Western Blot analisi per GRP94 e GRP78 nelle cellule (N87 (A), AGS (B), MKN45 (C) e SCM-1 ( D)) trattato con 40 pM honokiol per vari corsi di tempo come indicato. I dati sono presentati come media ± SEM (n = 5).

Honokiol induce GRP94 risposta apoptotica scissione associata

come indicato in fig. 3, honokiol aumentato la poli (ADP-ribosio) polimerasi (PARP) scissione e danno al DNA del gene inducibile CHOP /GADD153 (una proteina è stata identificata per mediare ER apoptosi indotta da stress) livelli in MKN45 celle di una dose e tempo-dipendente maniera. Honokiol 20 e 40 M anche innescato le espressioni di spaccati caspasi-12 e della caspasi-7 (p20), che la grandezza di aumento è proporzionale alla distribuzione (Fig. 3B). Inoltre, per capire se GRP94 scissione è stato coinvolto nella apoptosi delle cellule di cancro gastrico umano, l'apoptosi è stata rilevata nelle cellule GRP94-siRNA-transfettate.

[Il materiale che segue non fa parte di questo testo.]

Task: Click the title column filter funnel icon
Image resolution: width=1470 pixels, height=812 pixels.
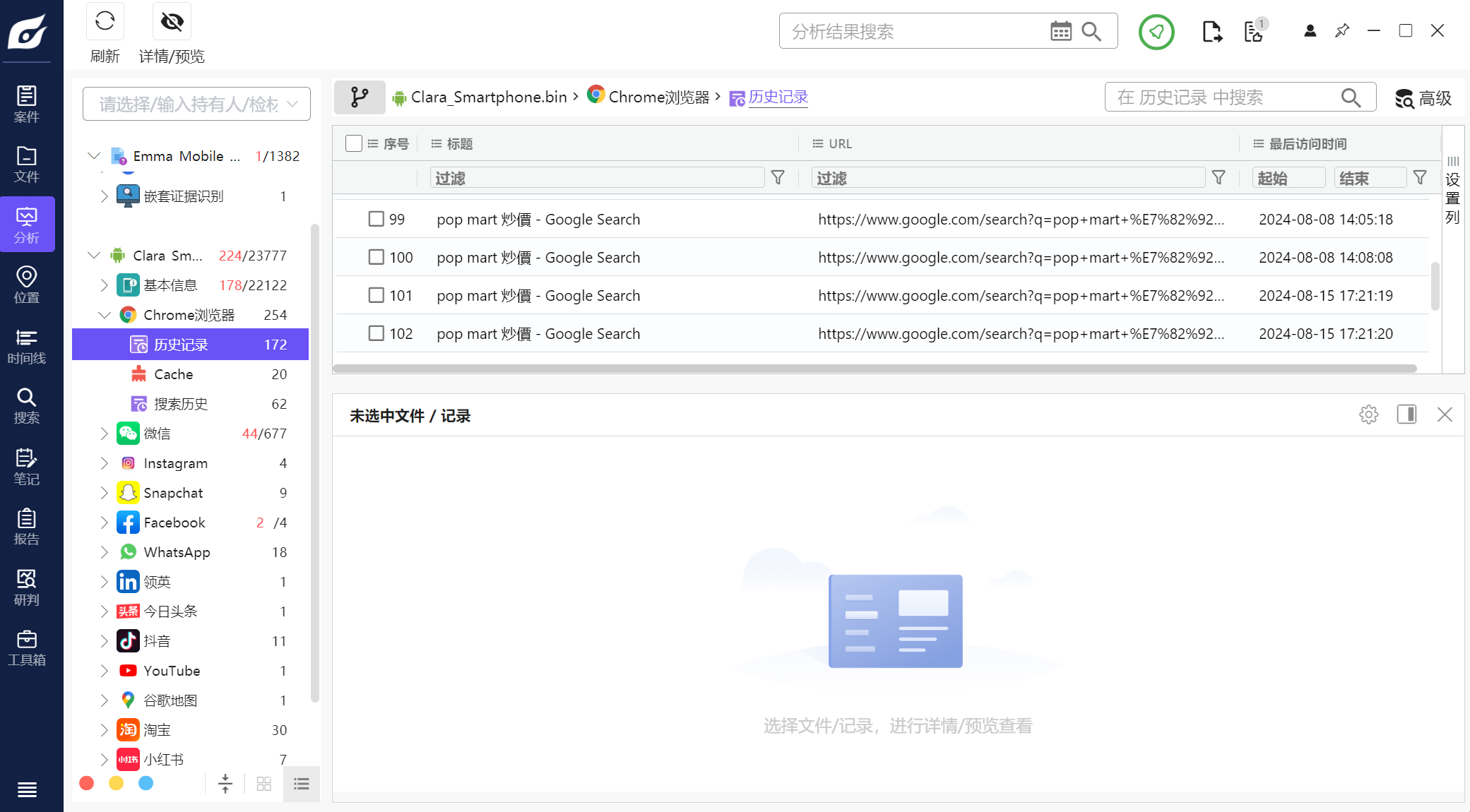Action: (x=778, y=178)
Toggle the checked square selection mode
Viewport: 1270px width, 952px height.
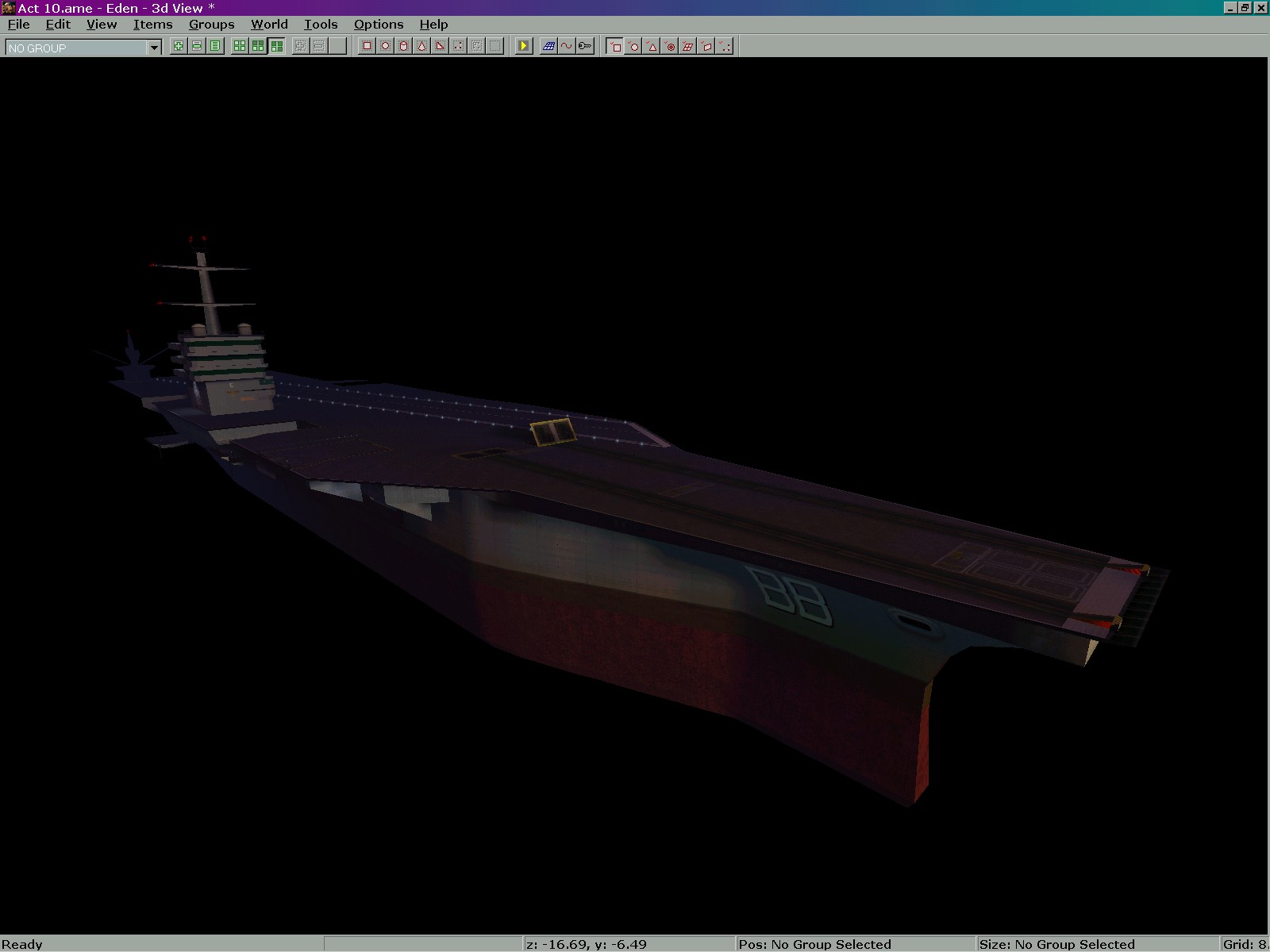click(x=615, y=46)
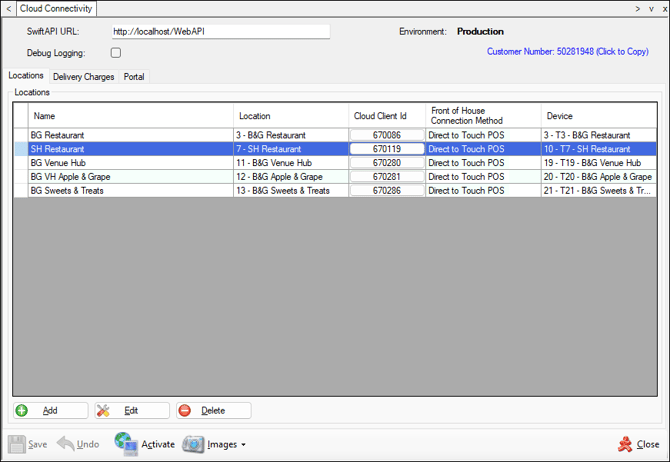Click the Save floppy disk icon
670x462 pixels.
(x=17, y=444)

Silenziamento GRP94 da siRNA indotta apoptosi delle cellule (Fig. 4A) e ridotta espressione proteica GRP94 (Fig. 4B-a). Abbiamo anche confrontato gli effetti di honokiolo su apoptosi e la degradazione GRP94 in cellule umane di cancro gastrico con etoposide agente chemioterapici. I risultati hanno mostrato che il trattamento delle cellule con honokiol o etoposide migliorato l'aumento dell'apoptosi (Fig. 4A) e la degradazione GRP94 (Fig. 4B-b). Quando le cellule sono state trattate con simultaneamente 40 M etoposide e 20 M honokiol, un maggiore incremento nella degradazione GRP94 quello che ha fatto è stato mostrato (Fig 4B-B.); questi risultati implicano che la combinazione di honokiol con altri farmaci antitumorali può essere un potenziale strategia terapeutica.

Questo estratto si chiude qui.